*** Opening Record extracts ***

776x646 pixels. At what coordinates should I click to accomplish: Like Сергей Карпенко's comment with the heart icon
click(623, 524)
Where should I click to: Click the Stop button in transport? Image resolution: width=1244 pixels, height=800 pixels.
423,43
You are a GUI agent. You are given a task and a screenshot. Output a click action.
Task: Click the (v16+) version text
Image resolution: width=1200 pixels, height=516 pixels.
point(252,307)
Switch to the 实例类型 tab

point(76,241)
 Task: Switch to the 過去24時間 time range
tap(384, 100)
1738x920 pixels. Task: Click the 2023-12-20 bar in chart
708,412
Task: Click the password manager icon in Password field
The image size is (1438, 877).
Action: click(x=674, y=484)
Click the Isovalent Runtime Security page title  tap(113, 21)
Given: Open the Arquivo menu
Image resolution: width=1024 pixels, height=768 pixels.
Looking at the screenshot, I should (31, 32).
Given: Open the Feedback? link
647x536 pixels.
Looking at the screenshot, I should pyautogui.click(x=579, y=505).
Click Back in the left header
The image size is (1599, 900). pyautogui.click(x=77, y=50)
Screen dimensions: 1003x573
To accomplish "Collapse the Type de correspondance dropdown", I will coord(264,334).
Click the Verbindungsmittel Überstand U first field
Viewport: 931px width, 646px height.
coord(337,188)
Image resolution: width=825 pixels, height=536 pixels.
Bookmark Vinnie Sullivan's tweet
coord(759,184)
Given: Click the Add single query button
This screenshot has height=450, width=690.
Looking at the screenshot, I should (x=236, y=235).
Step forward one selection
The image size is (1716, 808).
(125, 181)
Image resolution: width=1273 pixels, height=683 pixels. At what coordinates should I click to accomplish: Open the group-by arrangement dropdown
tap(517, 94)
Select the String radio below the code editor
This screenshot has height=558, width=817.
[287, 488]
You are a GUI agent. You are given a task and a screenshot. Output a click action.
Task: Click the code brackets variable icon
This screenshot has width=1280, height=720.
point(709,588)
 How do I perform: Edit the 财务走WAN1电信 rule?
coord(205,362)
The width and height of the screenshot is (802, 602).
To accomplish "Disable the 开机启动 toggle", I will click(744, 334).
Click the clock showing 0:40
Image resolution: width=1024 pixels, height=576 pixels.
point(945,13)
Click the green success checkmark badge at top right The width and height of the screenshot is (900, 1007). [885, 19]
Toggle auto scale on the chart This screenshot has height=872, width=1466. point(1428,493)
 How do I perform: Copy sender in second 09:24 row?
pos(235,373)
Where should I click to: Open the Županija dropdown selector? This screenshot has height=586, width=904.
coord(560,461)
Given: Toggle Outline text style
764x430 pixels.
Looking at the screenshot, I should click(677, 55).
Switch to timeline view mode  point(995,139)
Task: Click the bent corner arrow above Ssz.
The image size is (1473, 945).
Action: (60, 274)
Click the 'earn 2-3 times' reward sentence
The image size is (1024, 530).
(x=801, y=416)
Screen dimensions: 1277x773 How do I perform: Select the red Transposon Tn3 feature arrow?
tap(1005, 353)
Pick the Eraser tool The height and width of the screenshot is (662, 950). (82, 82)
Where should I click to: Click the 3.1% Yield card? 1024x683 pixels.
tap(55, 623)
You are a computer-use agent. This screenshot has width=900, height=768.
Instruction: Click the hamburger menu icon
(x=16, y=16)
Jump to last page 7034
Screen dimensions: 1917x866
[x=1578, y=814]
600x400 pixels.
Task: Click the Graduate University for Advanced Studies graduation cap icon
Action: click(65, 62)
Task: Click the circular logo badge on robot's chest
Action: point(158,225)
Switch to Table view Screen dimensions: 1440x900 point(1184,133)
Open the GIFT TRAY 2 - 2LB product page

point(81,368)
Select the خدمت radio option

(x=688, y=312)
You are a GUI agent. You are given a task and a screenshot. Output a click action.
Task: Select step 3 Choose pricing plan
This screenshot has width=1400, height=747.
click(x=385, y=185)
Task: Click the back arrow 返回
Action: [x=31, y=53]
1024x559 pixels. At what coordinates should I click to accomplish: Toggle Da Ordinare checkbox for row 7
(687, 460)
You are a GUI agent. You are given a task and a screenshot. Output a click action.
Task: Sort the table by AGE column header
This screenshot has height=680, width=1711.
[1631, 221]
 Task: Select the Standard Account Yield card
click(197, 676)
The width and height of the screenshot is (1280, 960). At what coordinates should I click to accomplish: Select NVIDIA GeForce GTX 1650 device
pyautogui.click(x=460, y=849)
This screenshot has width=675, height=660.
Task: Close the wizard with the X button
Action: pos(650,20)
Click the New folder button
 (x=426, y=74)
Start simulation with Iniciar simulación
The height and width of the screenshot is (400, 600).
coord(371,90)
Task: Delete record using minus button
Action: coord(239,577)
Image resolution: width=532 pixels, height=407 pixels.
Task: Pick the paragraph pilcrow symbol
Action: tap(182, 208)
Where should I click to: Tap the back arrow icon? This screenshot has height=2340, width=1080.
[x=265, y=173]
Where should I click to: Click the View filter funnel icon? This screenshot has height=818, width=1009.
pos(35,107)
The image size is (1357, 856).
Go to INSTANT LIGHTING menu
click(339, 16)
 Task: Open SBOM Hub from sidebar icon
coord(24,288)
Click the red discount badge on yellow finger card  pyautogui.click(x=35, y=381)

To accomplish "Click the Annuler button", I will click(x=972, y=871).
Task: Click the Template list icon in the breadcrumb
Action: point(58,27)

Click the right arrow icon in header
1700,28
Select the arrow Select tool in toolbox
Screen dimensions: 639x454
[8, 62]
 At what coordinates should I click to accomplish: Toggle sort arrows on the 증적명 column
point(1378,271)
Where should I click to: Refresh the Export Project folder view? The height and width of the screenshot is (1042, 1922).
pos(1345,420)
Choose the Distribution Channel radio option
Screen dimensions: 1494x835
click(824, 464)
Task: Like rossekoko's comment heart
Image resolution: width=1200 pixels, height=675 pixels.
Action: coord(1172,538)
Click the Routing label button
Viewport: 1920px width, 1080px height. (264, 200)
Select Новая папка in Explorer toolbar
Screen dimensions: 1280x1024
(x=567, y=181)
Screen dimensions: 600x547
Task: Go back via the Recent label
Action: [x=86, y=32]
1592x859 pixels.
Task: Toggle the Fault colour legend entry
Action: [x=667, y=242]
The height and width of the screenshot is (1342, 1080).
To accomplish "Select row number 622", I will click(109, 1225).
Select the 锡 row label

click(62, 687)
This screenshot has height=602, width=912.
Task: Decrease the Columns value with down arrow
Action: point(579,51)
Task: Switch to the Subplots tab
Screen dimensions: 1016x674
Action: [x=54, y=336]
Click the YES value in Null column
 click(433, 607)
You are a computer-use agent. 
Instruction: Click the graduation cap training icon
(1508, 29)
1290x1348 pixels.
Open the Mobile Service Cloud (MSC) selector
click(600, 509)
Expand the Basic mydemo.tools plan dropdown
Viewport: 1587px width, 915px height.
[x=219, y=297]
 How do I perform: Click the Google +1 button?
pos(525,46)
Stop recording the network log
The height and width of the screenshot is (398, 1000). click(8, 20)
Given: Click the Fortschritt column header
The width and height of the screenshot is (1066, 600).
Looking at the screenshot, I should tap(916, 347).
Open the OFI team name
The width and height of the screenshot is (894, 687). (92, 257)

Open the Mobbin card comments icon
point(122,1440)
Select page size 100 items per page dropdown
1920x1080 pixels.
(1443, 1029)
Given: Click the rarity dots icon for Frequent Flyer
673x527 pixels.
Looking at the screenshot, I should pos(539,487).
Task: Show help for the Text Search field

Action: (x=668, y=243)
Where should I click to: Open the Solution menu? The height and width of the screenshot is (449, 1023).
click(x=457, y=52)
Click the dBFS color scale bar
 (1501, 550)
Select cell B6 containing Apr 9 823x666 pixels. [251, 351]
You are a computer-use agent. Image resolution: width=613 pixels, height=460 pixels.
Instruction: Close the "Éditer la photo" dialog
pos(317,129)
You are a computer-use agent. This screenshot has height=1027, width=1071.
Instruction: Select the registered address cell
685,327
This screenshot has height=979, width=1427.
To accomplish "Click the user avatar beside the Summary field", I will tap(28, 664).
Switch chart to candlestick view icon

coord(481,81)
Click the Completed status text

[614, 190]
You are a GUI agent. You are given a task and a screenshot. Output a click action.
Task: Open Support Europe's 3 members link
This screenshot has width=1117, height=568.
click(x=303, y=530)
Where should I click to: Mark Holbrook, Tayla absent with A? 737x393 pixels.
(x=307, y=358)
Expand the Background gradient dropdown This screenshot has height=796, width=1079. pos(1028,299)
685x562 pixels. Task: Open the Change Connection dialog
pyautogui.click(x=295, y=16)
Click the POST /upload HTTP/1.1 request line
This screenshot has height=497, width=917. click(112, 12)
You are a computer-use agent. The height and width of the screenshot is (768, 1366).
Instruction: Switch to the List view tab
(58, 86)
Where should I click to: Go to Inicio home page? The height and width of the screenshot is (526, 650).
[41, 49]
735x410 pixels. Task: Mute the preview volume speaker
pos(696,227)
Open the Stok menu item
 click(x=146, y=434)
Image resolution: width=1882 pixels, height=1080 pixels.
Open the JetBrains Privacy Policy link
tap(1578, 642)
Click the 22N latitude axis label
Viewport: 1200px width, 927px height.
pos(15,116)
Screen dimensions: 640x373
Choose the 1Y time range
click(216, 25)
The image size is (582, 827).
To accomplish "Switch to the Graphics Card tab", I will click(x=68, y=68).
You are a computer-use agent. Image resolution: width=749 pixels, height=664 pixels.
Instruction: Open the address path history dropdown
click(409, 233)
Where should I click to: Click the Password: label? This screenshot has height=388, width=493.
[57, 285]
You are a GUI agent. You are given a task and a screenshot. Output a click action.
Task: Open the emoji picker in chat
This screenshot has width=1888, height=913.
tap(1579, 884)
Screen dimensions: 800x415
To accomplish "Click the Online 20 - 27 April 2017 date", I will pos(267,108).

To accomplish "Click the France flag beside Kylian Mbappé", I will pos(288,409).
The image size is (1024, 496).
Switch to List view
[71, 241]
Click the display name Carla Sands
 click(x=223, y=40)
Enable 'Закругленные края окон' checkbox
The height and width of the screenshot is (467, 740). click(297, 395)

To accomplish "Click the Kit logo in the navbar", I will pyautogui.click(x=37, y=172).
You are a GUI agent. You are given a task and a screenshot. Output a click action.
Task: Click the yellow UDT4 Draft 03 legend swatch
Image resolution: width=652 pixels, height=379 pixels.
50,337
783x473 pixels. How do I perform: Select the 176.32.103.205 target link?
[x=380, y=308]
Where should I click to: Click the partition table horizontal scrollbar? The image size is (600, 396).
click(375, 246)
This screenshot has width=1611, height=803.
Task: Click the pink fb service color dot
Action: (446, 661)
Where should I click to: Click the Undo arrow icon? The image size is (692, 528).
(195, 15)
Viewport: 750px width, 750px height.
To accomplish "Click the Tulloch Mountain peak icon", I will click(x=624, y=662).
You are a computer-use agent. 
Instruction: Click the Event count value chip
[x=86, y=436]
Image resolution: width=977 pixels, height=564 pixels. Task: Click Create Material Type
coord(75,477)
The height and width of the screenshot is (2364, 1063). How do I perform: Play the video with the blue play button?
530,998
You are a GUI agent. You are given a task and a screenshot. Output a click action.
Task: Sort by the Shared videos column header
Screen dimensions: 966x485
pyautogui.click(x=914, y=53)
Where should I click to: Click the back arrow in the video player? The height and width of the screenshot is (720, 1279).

*** Closing Record extracts ***

# Activity
Output exactly the leading lines of the data, up to and including the line marked by "Given: Click the Add single query button".

# Problem solution
776x646 pixels. At what coordinates should I click to accomplish: Like Сергей Карпенко's comment with the heart icon
click(623, 524)
Where should I click to: Click the Stop button in transport? Image resolution: width=1244 pixels, height=800 pixels.
423,43
You are a GUI agent. You are given a task and a screenshot. Output a click action.
Task: Click the (v16+) version text
Image resolution: width=1200 pixels, height=516 pixels.
point(252,307)
Switch to the 实例类型 tab

point(76,241)
 Task: Switch to the 過去24時間 time range
tap(384, 100)
1738x920 pixels. Task: Click the 2023-12-20 bar in chart
708,412
Task: Click the password manager icon in Password field
The image size is (1438, 877).
Action: click(x=674, y=484)
Click the Isovalent Runtime Security page title  tap(113, 21)
Given: Open the Arquivo menu
Image resolution: width=1024 pixels, height=768 pixels.
Looking at the screenshot, I should (31, 32).
Given: Open the Feedback? link
647x536 pixels.
Looking at the screenshot, I should pyautogui.click(x=579, y=505).
Click Back in the left header
The image size is (1599, 900). pyautogui.click(x=77, y=50)
Screen dimensions: 1003x573
To accomplish "Collapse the Type de correspondance dropdown", I will coord(264,334).
Click the Verbindungsmittel Überstand U first field
Viewport: 931px width, 646px height.
coord(337,188)
Image resolution: width=825 pixels, height=536 pixels.
Bookmark Vinnie Sullivan's tweet
coord(759,184)
Given: Click the Add single query button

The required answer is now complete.